Happy Cyber Monday…or, as I call it: Monday. Because it’s neither more cyber than Sunday or Tuesday, nor more indicative of Christmas sales volume, nor even particularly
bargain-filled for shoppers. In other words: hype.
One thing about the intersection of the Internet and the world of marketing -- apart from the fact that
nobody remembered to erect stop signs -- is that all involved tend to exaggerate that which does not matter and babble insipidly over that which really does.
For instance, over the holiday weekend, while you were busy lying about how juicy the turkey was, over in Europe the head of the World Federation of Advertisers was sounding the alarm about ad blocking -- i.e., the phenomenon that’s
squeezing out what little life remains in the advertising and media industries. Managing Director Stephan Loerke offered a three-point plan, beginning with:
"The internet advertising experience is not satisfactory for consumers. As brand owners, we have to take a longer-term view and create an acceptable, sustainable advertising environment
-- not push things to people in a way that turns them off."

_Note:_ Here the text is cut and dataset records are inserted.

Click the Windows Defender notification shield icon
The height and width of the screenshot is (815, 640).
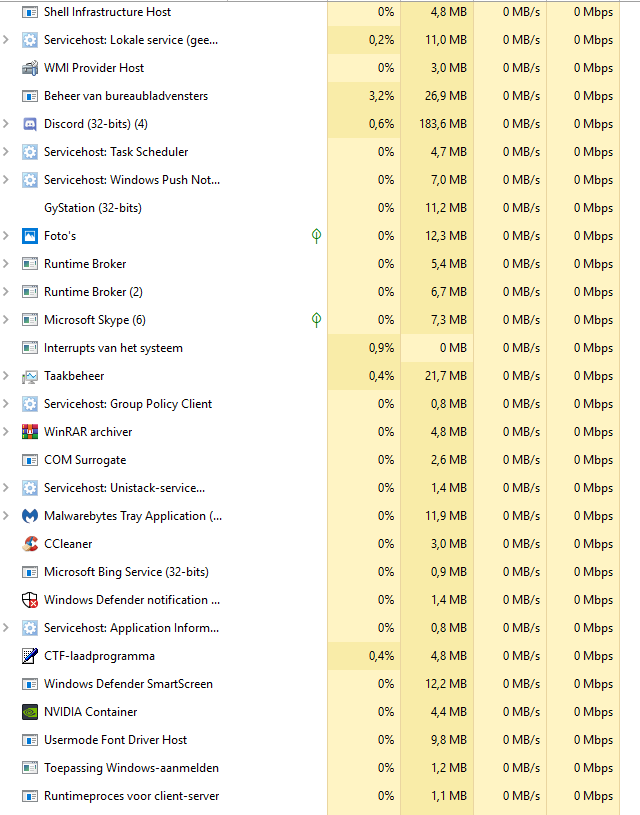[x=30, y=600]
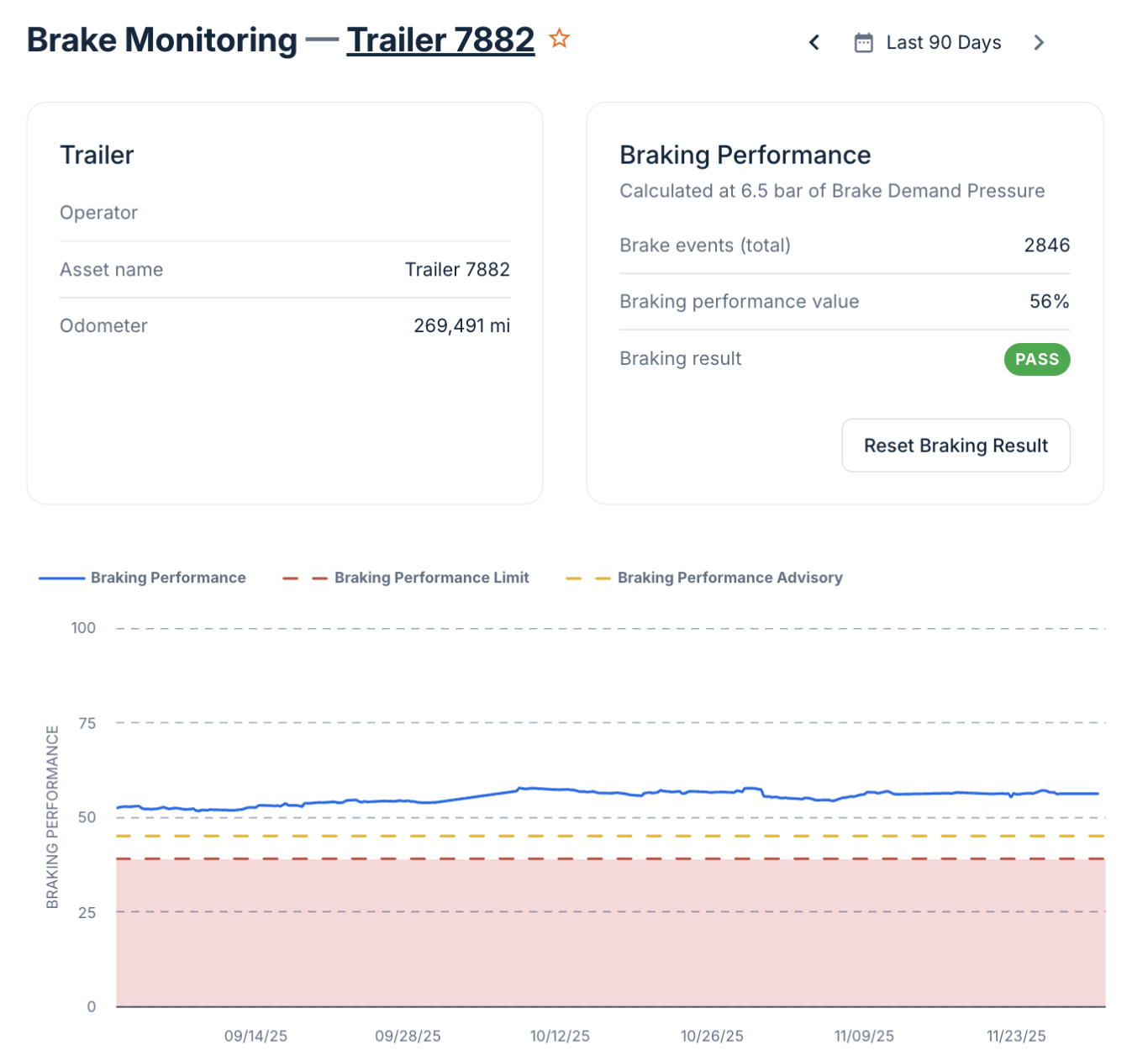Advance to next date range with right chevron
1148x1056 pixels.
(1039, 43)
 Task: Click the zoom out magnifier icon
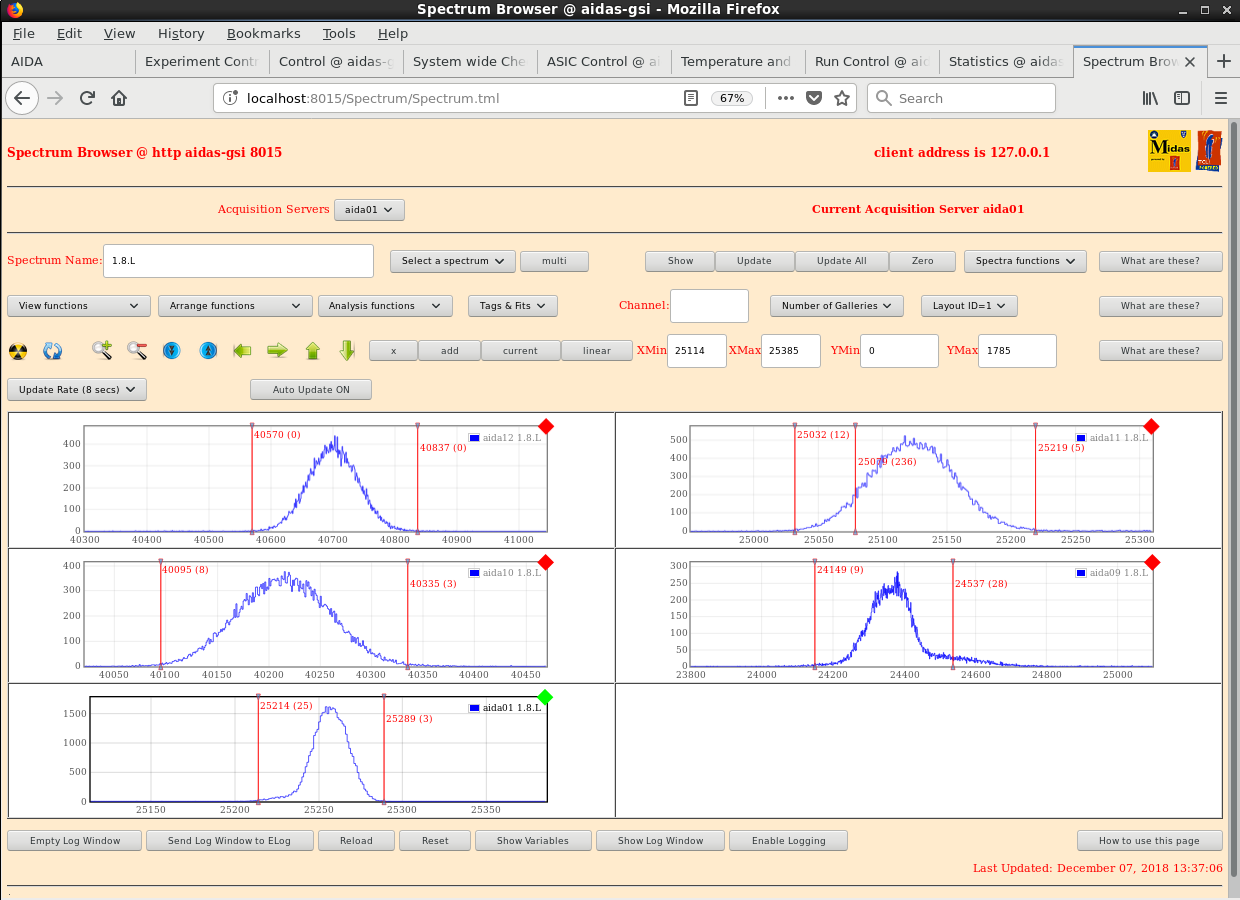click(137, 350)
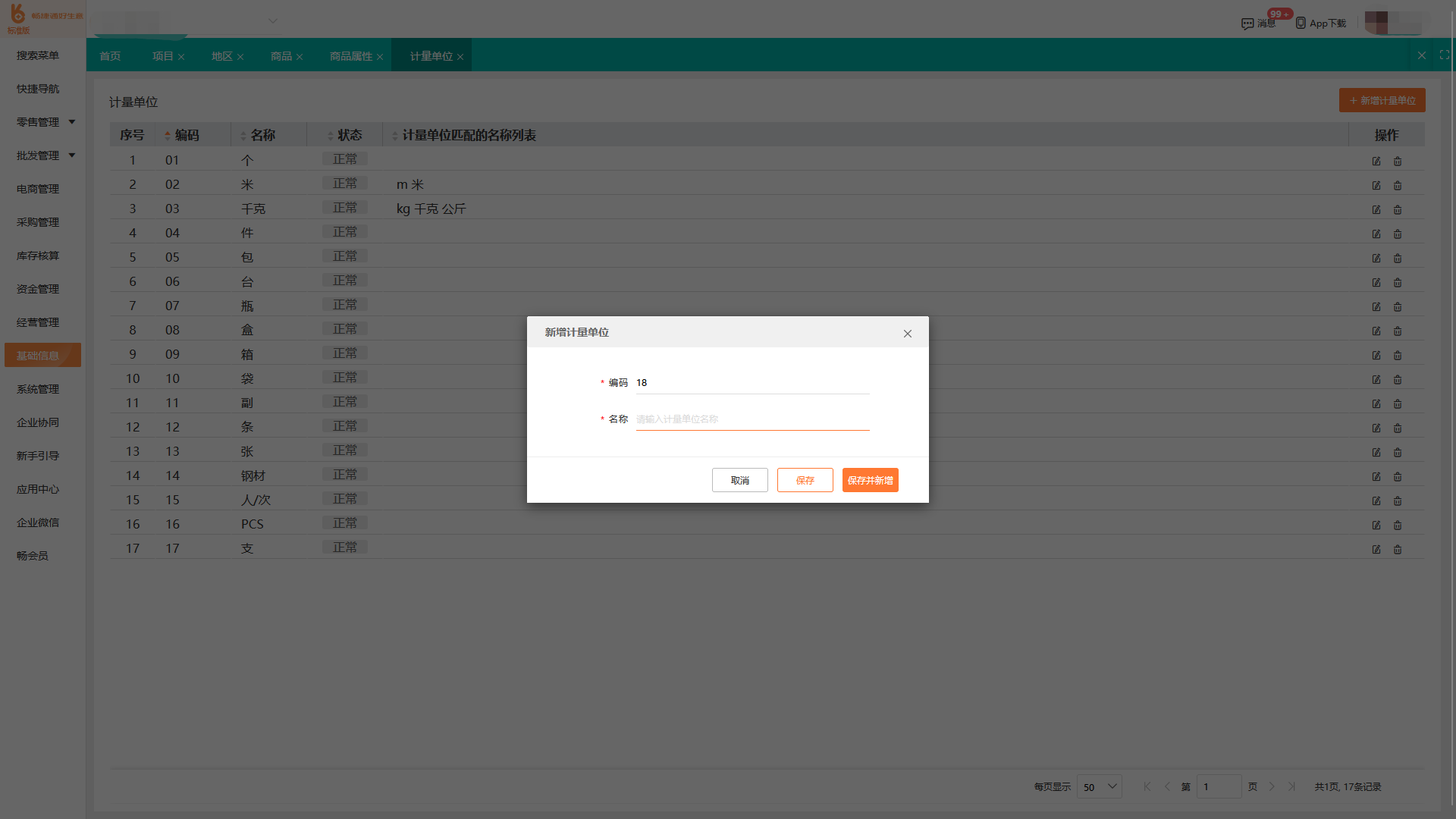
Task: Click the new measurement unit button
Action: (x=1382, y=100)
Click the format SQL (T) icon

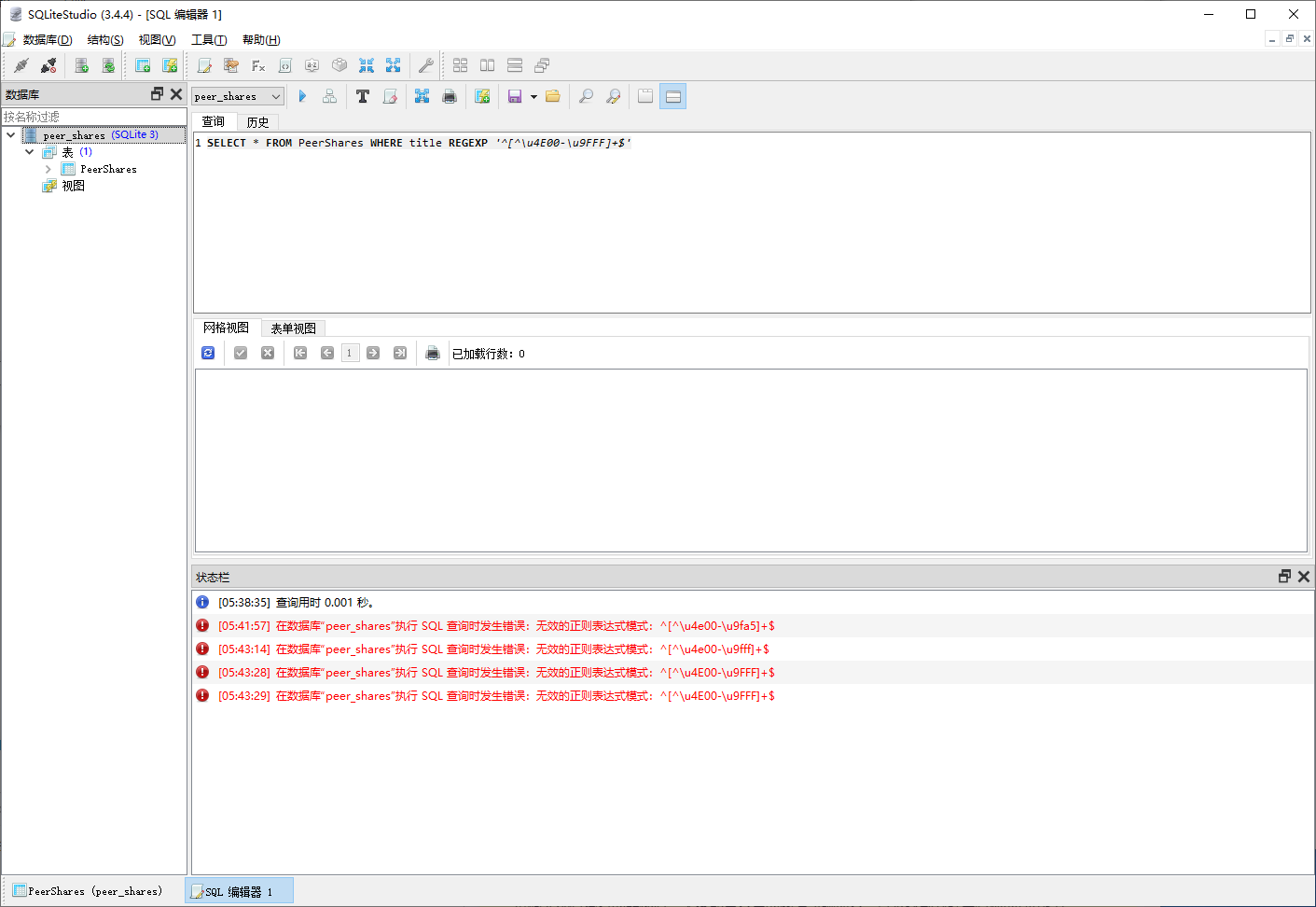point(363,96)
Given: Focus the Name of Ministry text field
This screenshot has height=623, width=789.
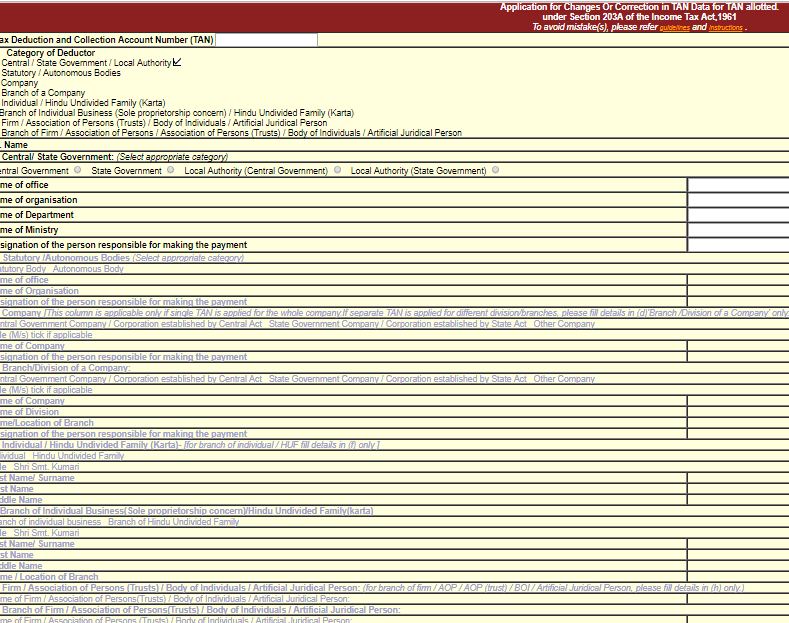Looking at the screenshot, I should coord(738,230).
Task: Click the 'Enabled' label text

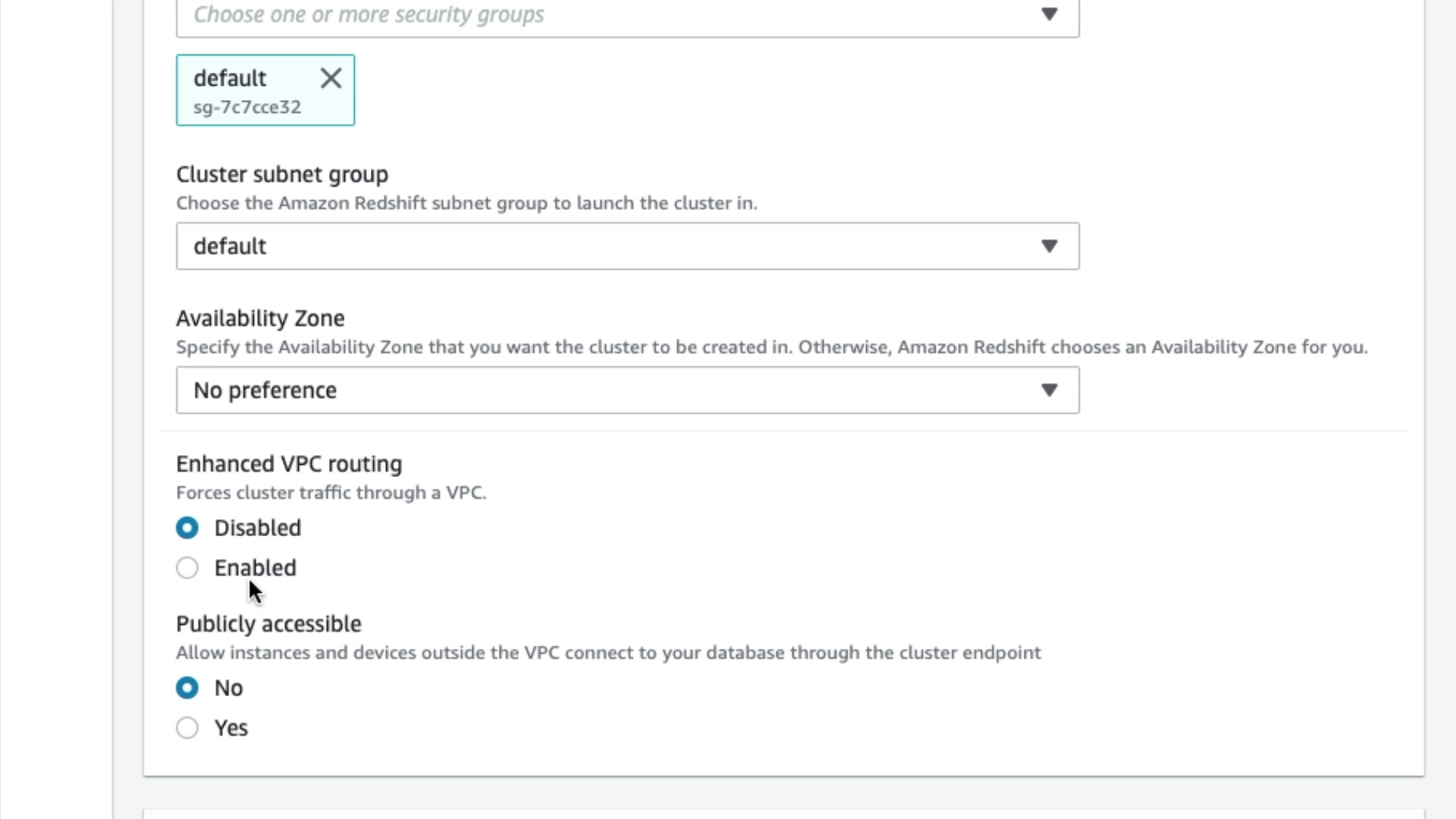Action: [x=255, y=568]
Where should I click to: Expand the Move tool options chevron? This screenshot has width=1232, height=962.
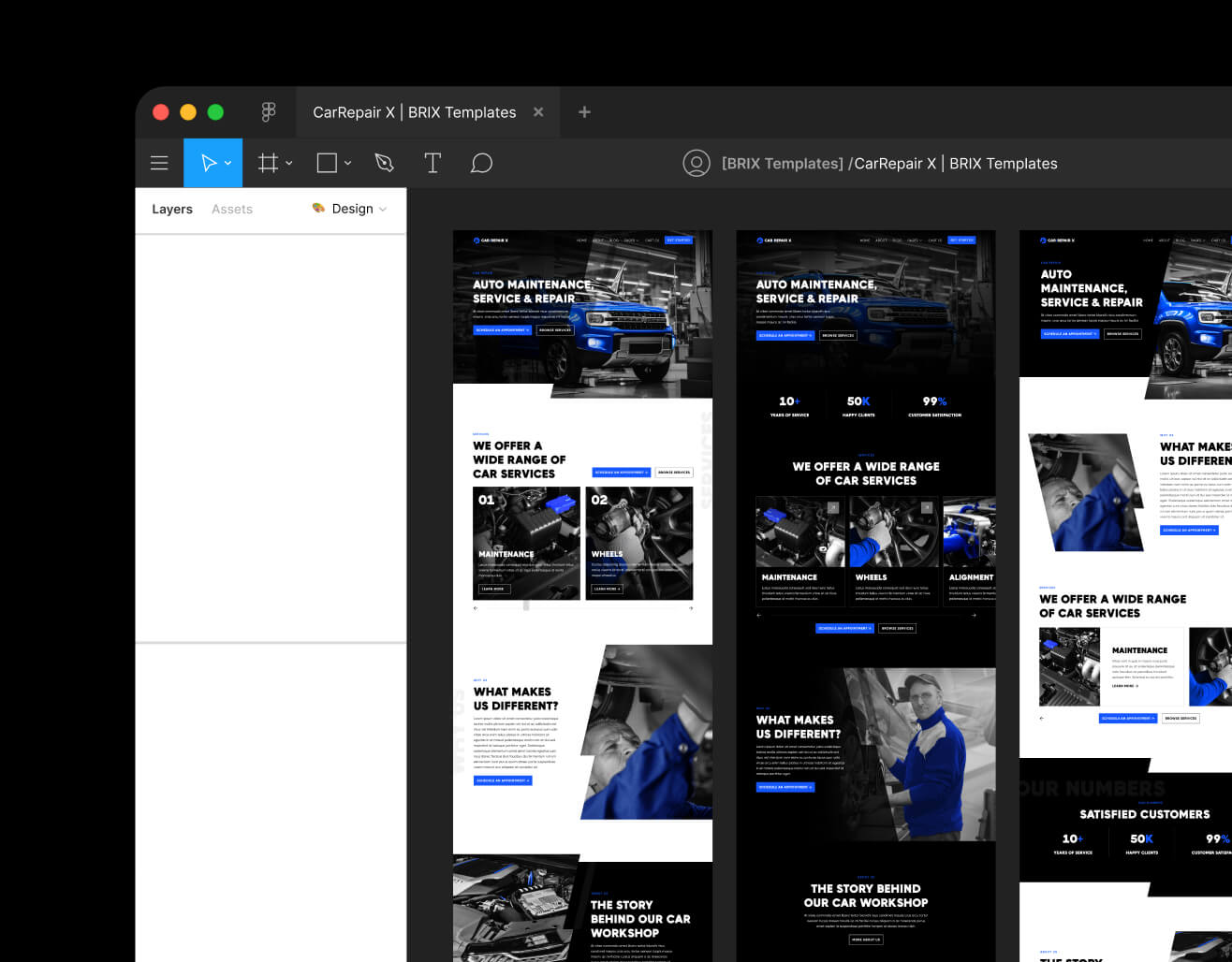[226, 165]
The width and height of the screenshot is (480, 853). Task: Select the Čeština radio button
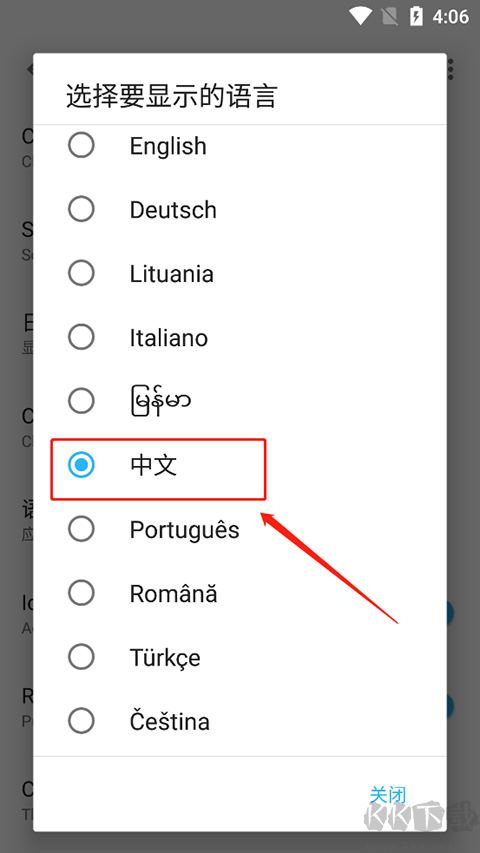pyautogui.click(x=81, y=721)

Point 2 was “We have to alter time, space and the laws of economics,” and Point 3
was “We have to neutralize ISIS using Upworthy.”
See, Stephan, here’s the thing: No CMO ever convened the team to say, “How can
we push more and more consumers away by feeding more ad units, no matter how irrelevant or repetitive, more intrusively?” And no publisher ever said, “How can we slow down the loading
times on our pages and spike our users’ data charges with a bunch of irritating crap that keeps them from viewing the stuff we publish and they want to see?”
Dude, it’s a structural problem not solved with three-point plans. See, for one thing, nobody will look at online or mobile ads unless the ad is jammed
directly into their corneas, because why would they? Why? And secondly, because there is a (nearly infinite) glut of ad inventory, CPMs are so low no publisher can make the nut without serving
more and more units, each trying to slap the user upside the face for just an instant of attention.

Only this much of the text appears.